WORK TO COMPLETE =
What is needed here is every line of the records that includes "agent".

MATERIAL FOR THIS TASK =

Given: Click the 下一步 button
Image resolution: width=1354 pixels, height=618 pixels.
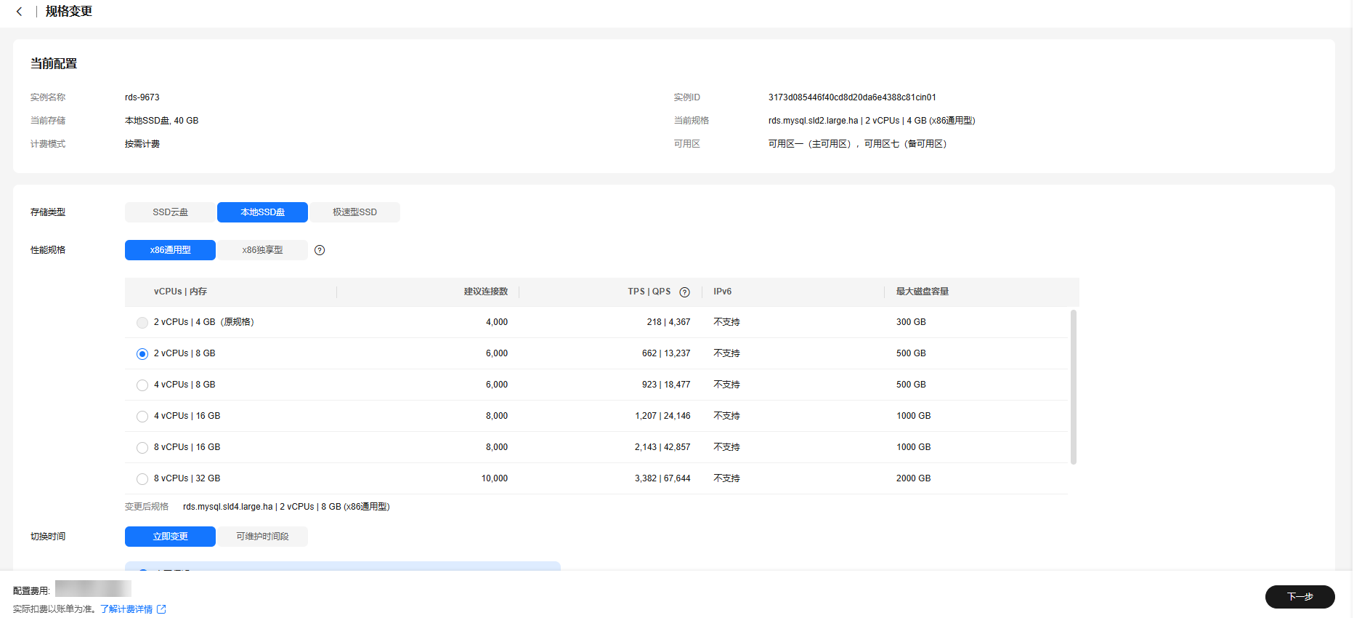Looking at the screenshot, I should [x=1300, y=597].
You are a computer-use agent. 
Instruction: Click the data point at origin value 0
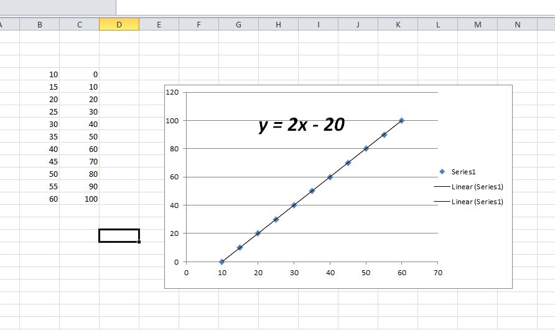click(x=222, y=262)
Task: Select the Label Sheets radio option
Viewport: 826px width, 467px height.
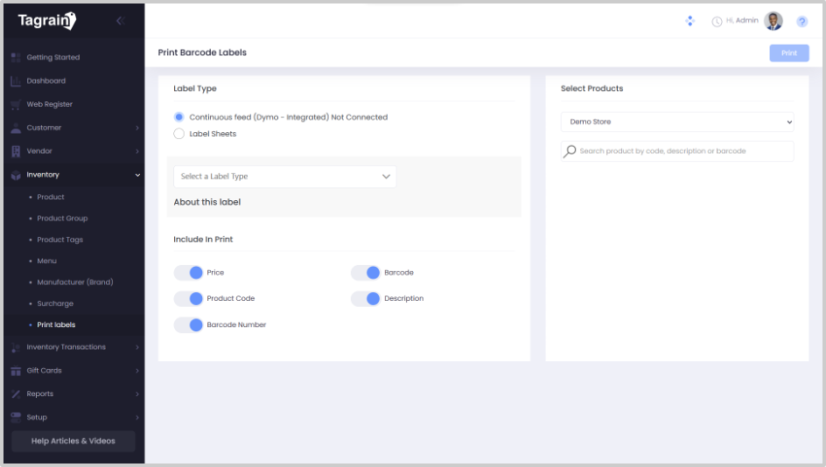Action: [x=179, y=134]

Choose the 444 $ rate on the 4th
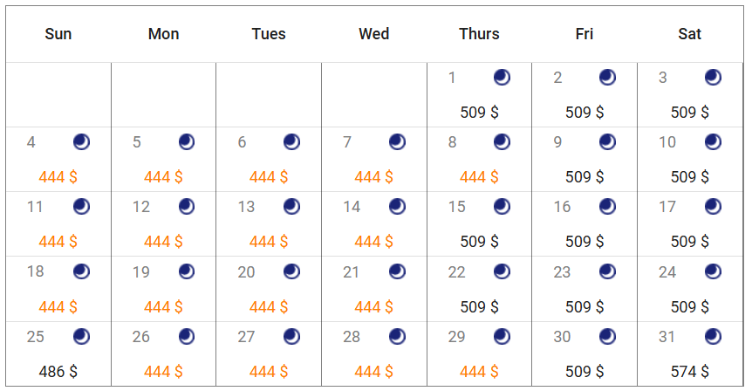(58, 177)
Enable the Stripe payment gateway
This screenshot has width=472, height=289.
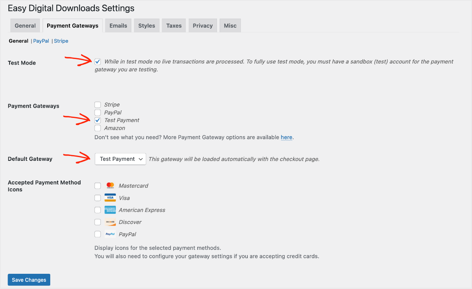97,104
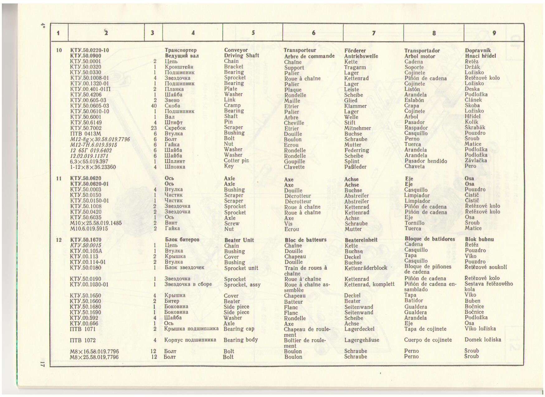Image resolution: width=545 pixels, height=397 pixels.
Task: Click the 'Bearing body' entry
Action: (240, 340)
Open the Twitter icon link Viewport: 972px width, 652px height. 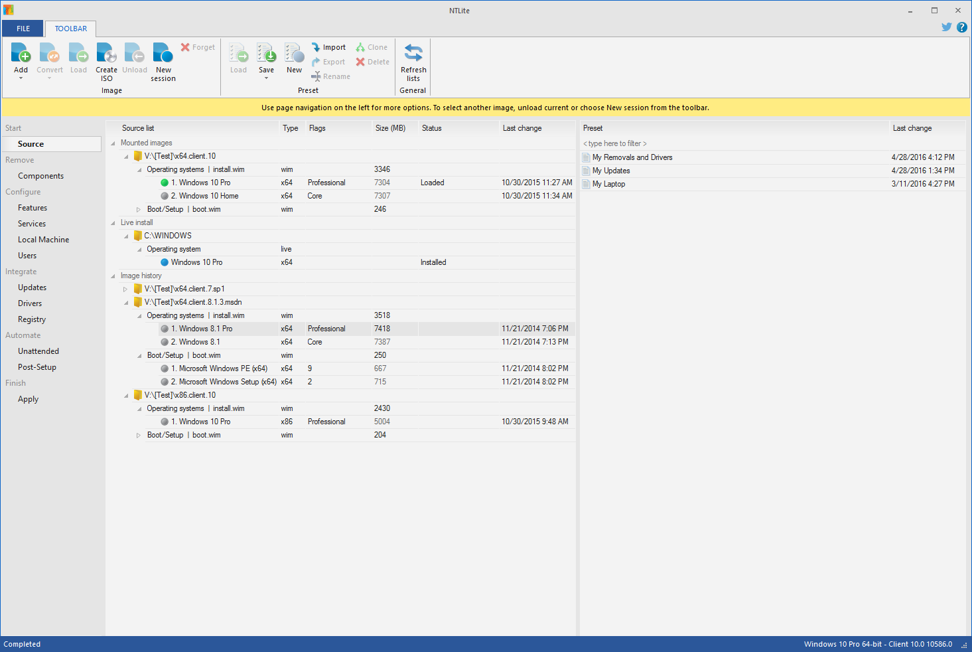click(x=946, y=27)
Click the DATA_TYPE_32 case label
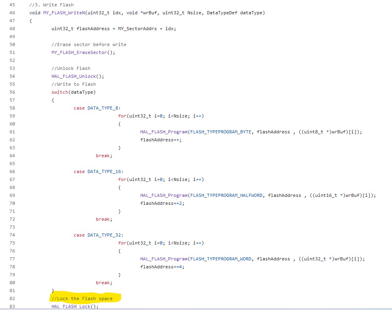Viewport: 392px width, 310px height. (x=104, y=235)
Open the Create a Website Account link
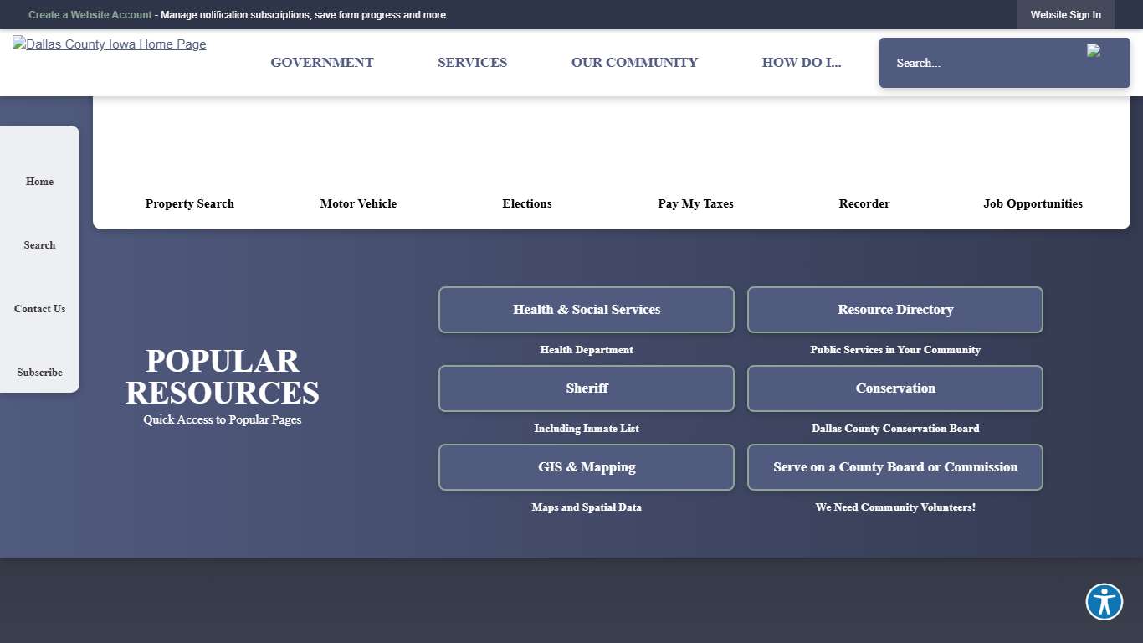Viewport: 1143px width, 643px height. [90, 14]
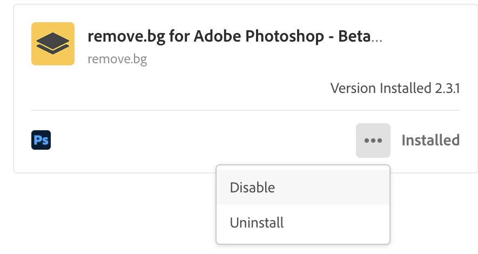The width and height of the screenshot is (478, 254).
Task: Select Disable from the plugin menu
Action: pyautogui.click(x=252, y=188)
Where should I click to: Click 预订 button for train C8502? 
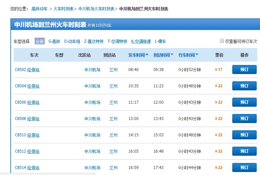[244, 69]
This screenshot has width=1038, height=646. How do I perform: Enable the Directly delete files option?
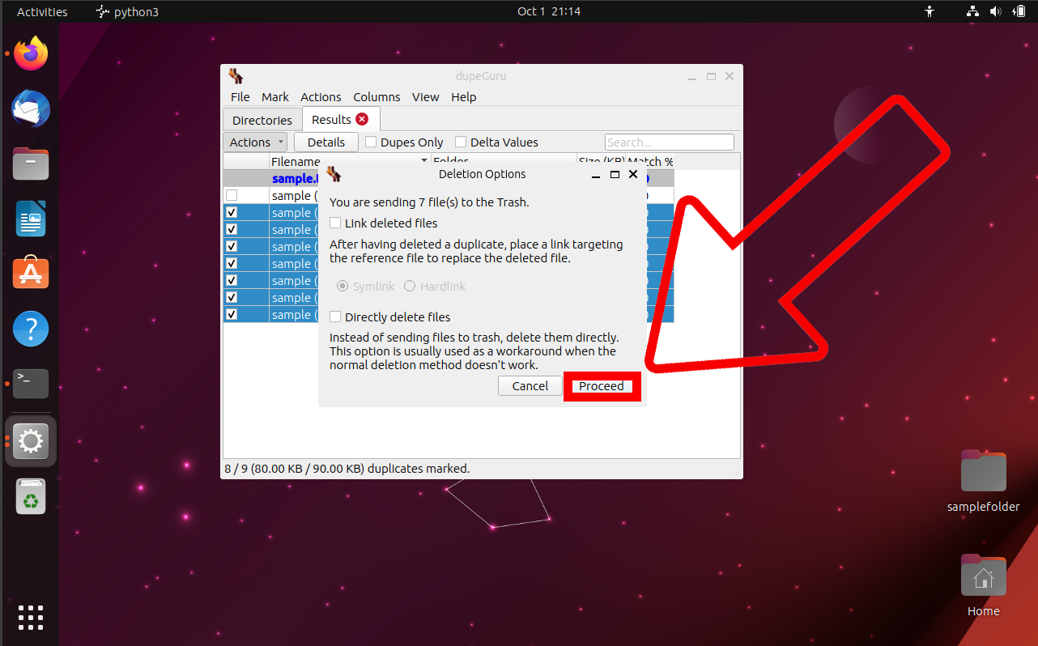(x=334, y=317)
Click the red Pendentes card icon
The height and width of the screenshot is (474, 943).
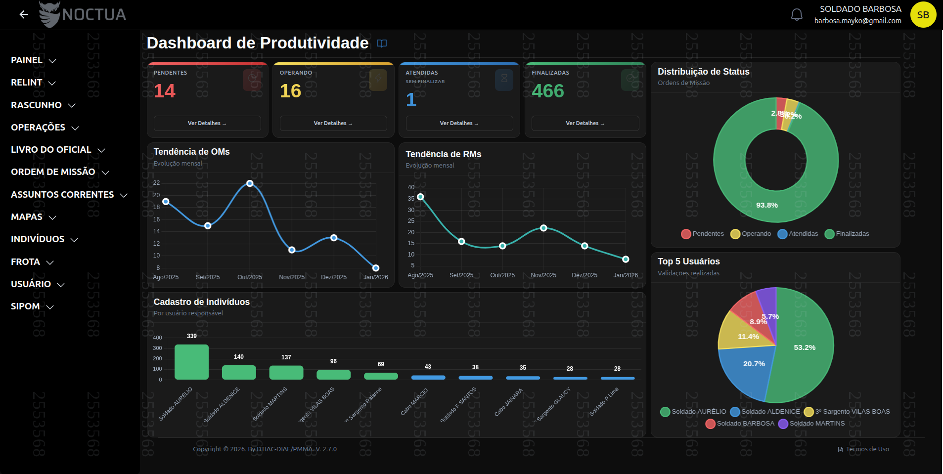252,80
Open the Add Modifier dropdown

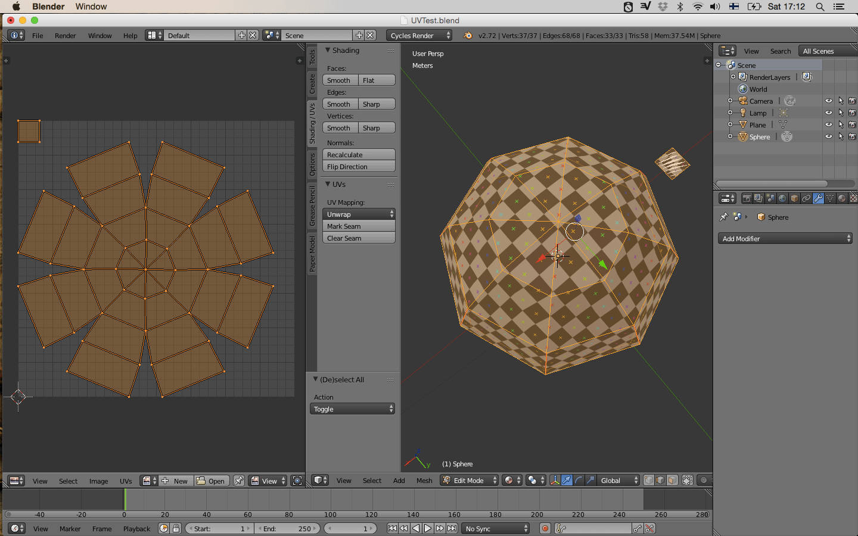[785, 238]
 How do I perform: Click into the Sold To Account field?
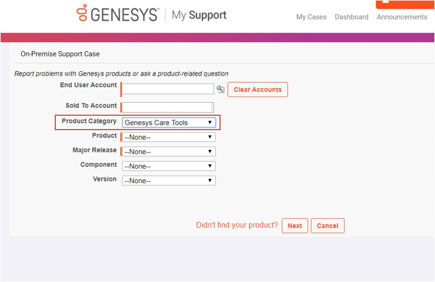click(x=168, y=107)
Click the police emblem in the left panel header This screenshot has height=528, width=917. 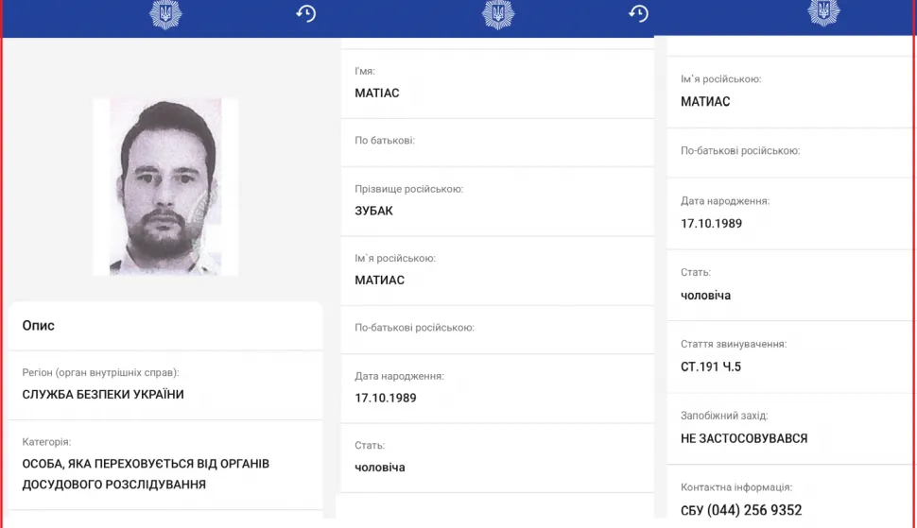point(165,14)
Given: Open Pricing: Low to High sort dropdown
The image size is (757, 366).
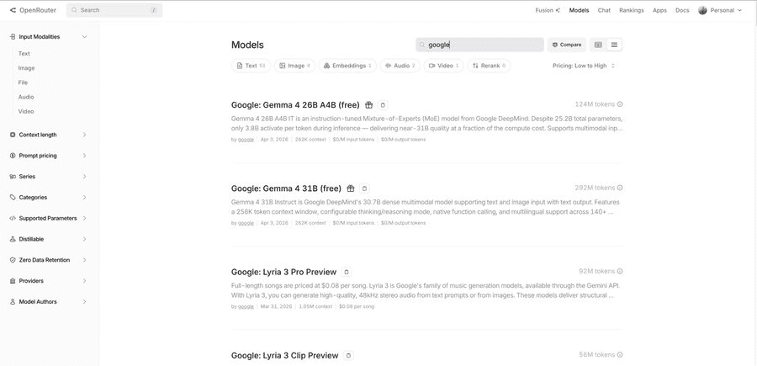Looking at the screenshot, I should (x=584, y=65).
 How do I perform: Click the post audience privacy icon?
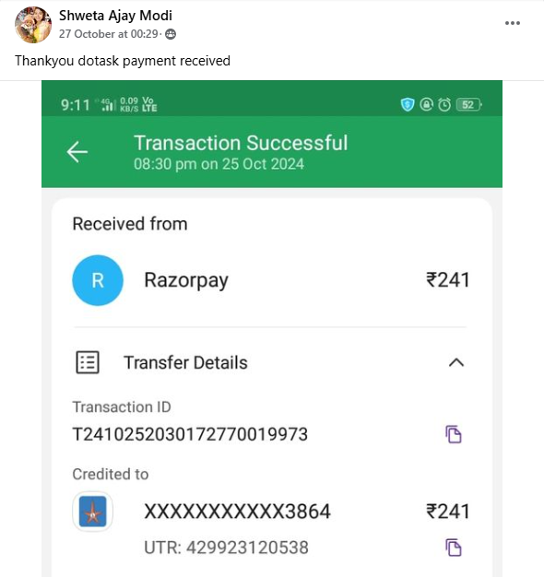tap(171, 34)
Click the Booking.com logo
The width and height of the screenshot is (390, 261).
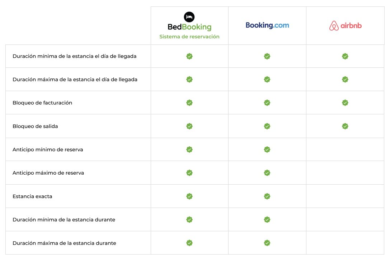pos(267,25)
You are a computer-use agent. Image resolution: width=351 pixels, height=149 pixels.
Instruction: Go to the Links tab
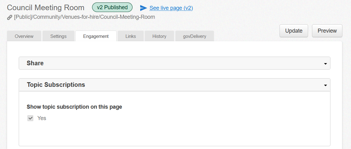[x=131, y=36]
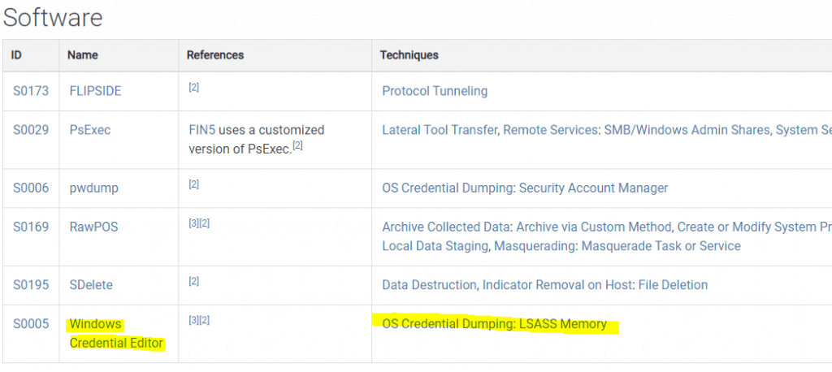Screen dimensions: 832x372
Task: Click the SDelete software link
Action: 91,285
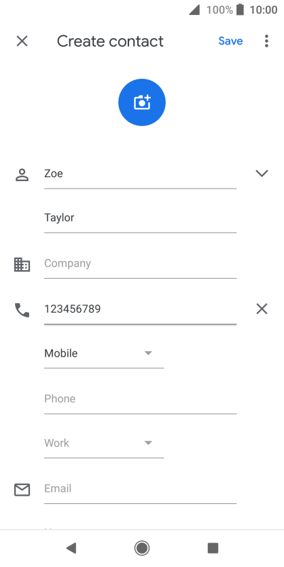
Task: Open the Work phone type dropdown
Action: point(104,443)
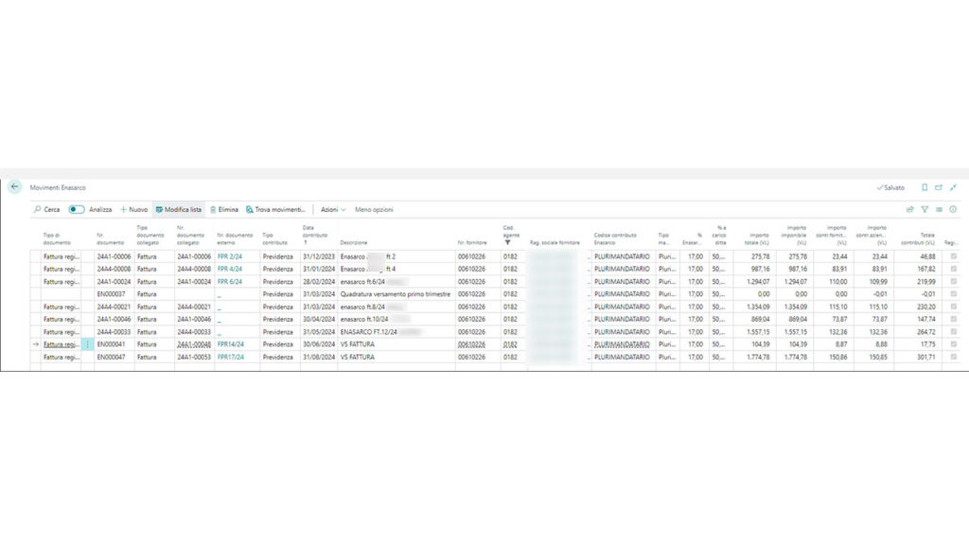Screen dimensions: 969x545
Task: Open the filter pane icon
Action: 925,209
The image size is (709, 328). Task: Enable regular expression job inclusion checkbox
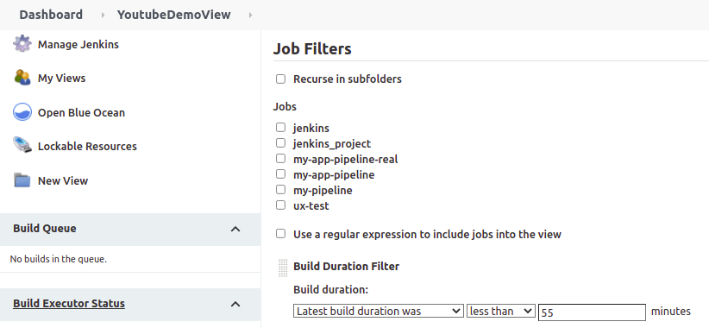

TASK OUTPUT =
You are a computer-use agent. 
You are a computer-use agent. Image resolution: width=351 pixels, height=149 pixels.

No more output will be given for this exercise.